Question

Suppose that 10 percent of the chips- produced by a computer hardware manufacturer are defective. If we order 100 such chips, will the number of defective ones we receive be a binomial random variable?

Answer

**step1** Understanding the Problem

The problem asks whether the number of defective chips we receive when we order 100 chips can be described as a "binomial random variable". We are given that 10 out of every 100 chips produced by the manufacturer are defective.

**step2** Identifying the Characteristics of the Situation

To determine if the number of defective chips is a "binomial random variable", we need to check if four specific conditions are met in this situation. We can think of examining each chip as a separate 'try' or 'experiment'.

**step3** Condition 1: Fixed Number of Tries

First, we need to know if there is a set number of tries. In this problem, we order exactly 100 chips. This means we have a fixed number of 100 'tries' or 'observations'. So, this condition is met.

**step4** Condition 2: Two Possible Outcomes for Each Try

Next, for each try (each chip we look at), there must be only two possible outcomes. A chip is either defective (meaning it's broken or doesn't work correctly) or it is not defective (meaning it works correctly). There are no other options for a single chip. So, this condition is met.

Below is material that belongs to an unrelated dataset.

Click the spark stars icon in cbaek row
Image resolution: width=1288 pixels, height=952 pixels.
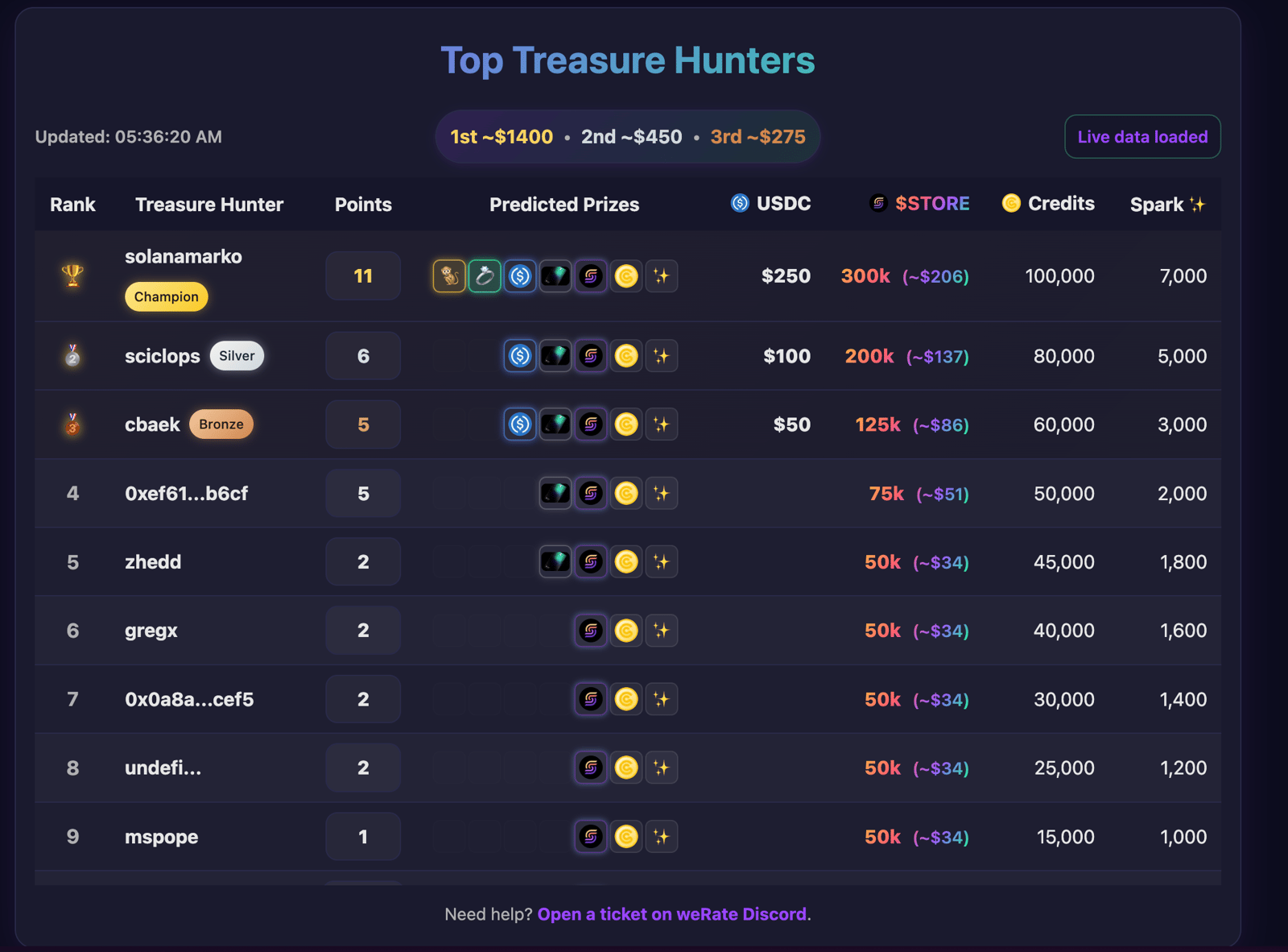tap(662, 424)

**step5** Condition 3: Constant Probability for Each Outcome

Then, the chance of a chip being defective must be the same for every single chip we examine. The problem states that 10 percent of the chips produced are defective. This means the probability of any given chip being defective is 10 out of 100, or $$\frac{10}{100}$$. This chance does not change from one chip to the next. So, this condition is met.

**step6** Condition 4: Independent Tries

Finally, what happens with one chip should not affect what happens with any other chip. If one chip is found to be defective, it does not make another chip more or less likely to be defective. Each chip's condition is independent of the others. So, this condition is met.

**step7** Conclusion

Since all four conditions are met (a fixed number of tries, two possible outcomes for each try, a constant probability for each outcome, and independent tries), the number of defective chips we receive in an order of 100 chips **will** be a binomial random variable.